Atemberaubendes Tempo

■ In Ost-Berlin gibt es bald das erste Ost-West-Begegnungszentrum für Frauen

So schnell konnten die Westberliner Frauen gar nicht denken: Ein atemberaubendes Tempo legten die Ostberliner Partnerinnen bei der Gründung einer Ost-West -Begegnungsstätte für Frauen vor. Entstanden war die Idee bei einem kurzen Pausengespräch während des Frauenforums an der Berliner TU, zu dem die Professorin Christina Thürmer -Rohr alle vierzehn Tage einlädt. „Man könnte doch ein Frauencafe zum Erfahrungsaustausch für Frauenbewegte aus Ost und West einrichten, hatte die Slawistin Ulla Könings ganz harmlos vorgeschlagen. Und dann hatten alle in Visionen geschwelgt.

Doch da hatten sie die Rechnung ohne die Ostberliner Frauen gemacht. Ulla Könings war baff, als sie bei ihrem darauffolgenden Besuch in Ost-Berlin erfuhr, daß für das Projekt bereits Räume in der zentrumsnahen Albrechtstraße 19 angemietet seien. Drei Tage nach dem Frauenforum nämlich hatten Elke Mieritz und Evelyn Könings aus Ost-Berlin beim „Amt für Gewerberaumlenkung“ ihr Anliegen vorgetragen. Die leitende Mitarbeiterin dort zeigte sich kooperativ. Nach einem Telefongespräch mit dem Stadtbezirksvorsitzenden war klar: Man ist neuen Initiativen gegenüber aufgeschlossen. Da es für die Räume in der Albrechtstraße jedoch keinen Schlüssel gab, ließ die Amtsfrau das Schloß unbürokratisch aufbrechen und ein neues einbauen. Den Schlüssel bekamen Elke Mieritz und Evelyn Könings.

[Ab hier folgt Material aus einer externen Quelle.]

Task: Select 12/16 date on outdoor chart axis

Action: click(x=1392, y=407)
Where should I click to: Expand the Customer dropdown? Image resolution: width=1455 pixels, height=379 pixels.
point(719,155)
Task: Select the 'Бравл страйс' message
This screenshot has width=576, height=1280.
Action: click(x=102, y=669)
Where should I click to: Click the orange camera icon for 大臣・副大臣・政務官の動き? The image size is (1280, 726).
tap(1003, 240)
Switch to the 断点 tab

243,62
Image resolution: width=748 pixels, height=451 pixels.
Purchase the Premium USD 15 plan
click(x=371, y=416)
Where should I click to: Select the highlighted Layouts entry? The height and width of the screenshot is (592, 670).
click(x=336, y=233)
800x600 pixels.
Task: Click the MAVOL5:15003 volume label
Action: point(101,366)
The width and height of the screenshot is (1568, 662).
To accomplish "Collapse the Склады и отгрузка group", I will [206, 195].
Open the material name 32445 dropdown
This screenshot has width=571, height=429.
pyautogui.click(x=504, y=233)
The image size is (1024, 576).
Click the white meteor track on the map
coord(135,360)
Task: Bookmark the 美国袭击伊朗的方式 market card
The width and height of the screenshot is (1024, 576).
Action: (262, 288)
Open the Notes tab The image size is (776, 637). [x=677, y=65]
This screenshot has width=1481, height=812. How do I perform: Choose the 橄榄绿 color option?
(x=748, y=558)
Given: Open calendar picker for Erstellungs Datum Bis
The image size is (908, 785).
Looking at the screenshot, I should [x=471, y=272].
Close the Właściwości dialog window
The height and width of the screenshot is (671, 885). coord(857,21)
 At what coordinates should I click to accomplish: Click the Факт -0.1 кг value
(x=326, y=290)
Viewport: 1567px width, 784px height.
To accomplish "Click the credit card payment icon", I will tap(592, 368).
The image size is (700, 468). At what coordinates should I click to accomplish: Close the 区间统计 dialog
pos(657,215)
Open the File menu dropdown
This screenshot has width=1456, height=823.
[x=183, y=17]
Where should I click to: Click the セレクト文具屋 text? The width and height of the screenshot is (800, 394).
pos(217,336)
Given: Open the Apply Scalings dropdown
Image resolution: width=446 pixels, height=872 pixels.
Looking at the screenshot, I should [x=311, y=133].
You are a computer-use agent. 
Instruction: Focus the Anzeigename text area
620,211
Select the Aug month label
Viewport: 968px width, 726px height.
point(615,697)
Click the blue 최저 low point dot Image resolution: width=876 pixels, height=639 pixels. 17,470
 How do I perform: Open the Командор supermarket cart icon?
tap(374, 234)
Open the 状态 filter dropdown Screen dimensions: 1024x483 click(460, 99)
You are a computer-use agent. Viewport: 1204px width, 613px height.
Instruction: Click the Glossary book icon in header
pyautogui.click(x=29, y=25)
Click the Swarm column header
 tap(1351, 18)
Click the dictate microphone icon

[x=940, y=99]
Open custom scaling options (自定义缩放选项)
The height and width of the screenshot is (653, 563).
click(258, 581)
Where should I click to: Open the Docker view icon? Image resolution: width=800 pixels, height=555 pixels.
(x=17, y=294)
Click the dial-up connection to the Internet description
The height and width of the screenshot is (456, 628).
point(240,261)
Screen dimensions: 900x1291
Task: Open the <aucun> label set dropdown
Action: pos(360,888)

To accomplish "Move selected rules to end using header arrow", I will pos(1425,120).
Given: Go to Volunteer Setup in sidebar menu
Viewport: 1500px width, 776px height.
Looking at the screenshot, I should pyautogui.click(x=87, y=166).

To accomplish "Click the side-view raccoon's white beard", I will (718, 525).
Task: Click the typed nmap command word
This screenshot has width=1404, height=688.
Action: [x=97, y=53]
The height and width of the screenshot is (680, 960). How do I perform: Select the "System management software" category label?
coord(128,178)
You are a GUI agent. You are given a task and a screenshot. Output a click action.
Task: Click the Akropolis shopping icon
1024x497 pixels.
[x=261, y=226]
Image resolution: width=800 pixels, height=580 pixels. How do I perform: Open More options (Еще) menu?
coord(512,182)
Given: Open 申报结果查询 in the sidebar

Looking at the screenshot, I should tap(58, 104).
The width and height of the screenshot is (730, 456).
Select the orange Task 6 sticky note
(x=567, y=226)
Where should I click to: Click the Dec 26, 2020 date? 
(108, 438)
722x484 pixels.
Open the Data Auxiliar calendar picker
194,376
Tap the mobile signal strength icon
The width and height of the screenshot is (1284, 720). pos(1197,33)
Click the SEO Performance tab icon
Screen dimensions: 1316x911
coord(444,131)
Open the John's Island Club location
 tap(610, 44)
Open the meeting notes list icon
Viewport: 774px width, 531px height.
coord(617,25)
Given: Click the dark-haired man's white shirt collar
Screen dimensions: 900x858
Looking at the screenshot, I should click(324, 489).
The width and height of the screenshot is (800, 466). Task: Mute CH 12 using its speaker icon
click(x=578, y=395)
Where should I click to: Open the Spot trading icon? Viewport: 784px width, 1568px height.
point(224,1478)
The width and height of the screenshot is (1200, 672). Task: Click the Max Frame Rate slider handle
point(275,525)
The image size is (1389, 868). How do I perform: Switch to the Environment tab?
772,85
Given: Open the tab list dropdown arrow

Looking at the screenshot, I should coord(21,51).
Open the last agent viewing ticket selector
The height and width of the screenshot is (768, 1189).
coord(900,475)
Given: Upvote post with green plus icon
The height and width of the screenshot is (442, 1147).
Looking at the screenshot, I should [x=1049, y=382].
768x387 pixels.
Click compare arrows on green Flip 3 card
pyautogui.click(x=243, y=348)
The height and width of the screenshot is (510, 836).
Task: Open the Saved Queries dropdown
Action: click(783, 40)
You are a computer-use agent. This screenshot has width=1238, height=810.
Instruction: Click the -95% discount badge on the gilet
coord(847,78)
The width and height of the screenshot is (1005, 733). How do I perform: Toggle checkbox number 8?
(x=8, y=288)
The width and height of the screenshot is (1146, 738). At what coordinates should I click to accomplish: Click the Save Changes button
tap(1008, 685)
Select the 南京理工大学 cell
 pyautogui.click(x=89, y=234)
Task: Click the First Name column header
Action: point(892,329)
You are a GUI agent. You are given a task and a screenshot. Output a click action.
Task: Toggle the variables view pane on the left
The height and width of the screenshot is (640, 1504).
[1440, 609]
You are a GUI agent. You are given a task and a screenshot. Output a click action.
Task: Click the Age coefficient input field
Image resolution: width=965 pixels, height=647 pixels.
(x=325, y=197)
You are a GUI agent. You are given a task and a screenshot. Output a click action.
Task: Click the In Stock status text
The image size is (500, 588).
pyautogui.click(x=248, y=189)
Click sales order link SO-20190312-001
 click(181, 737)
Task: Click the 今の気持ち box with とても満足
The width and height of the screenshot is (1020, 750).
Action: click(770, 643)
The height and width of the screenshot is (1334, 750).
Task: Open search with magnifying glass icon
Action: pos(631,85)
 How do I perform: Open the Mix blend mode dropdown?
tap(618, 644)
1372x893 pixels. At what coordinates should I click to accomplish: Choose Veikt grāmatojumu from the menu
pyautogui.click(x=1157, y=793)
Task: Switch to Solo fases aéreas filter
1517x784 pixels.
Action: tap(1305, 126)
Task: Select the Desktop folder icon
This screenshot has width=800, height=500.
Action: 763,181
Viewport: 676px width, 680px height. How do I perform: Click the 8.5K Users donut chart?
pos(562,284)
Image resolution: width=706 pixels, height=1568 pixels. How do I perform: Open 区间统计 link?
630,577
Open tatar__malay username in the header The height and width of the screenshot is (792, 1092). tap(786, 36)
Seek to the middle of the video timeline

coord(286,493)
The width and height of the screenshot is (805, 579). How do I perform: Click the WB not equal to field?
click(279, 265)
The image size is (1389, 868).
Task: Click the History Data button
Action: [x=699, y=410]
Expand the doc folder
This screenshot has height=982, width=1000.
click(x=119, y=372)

36 Ostmark Miete wird das neue Frauencafe kosten. Im Moment ähnelt es allerdings noch einer Bruchbude. „Viel Arbeit“, stellt Jutta Schulz, die Dritte im Bund der Ostberlinerinnen, fest. Alle drei Frauen waren Diplomandinnen der Akademie der Gesellschaftswissenschaften, ein Institut der SED. Dort haben sie ein Jahr lang darum gekämpft, über Frauenthemen promovieren zu dürfen. Was aus dem Institut nun wird, steht in den Sternen. Nun soll der Ostberliner Magistrat und der Westberliner Senat im Rahmen des neuen Kulturaustauschs Geld für das Ost-West -Frauenprojekt locker machen. Eine prominente Unterstützerin gibt es auch bereits: Christina Thürmer-Rohr findet die Idee „ganz große Klasse“.

Die Fraueninitiative hat sich nicht nur einen Namen gegeben: „Frauen aus Ost und West für eine selbstbestimmte demokratische Zukunft“, sondern auch bereits Vorschläge für Diskussionsrunden ausgearbeitet. Themen wie „Frauen, Ökologie und Wirtschaft“ oder „Familienpolitik und alternative Lebensformen“, „Rassismus und Gewalt“, damit die rasante deutsch-deutsche Entwicklung nicht an den Frauen vorbeigeht.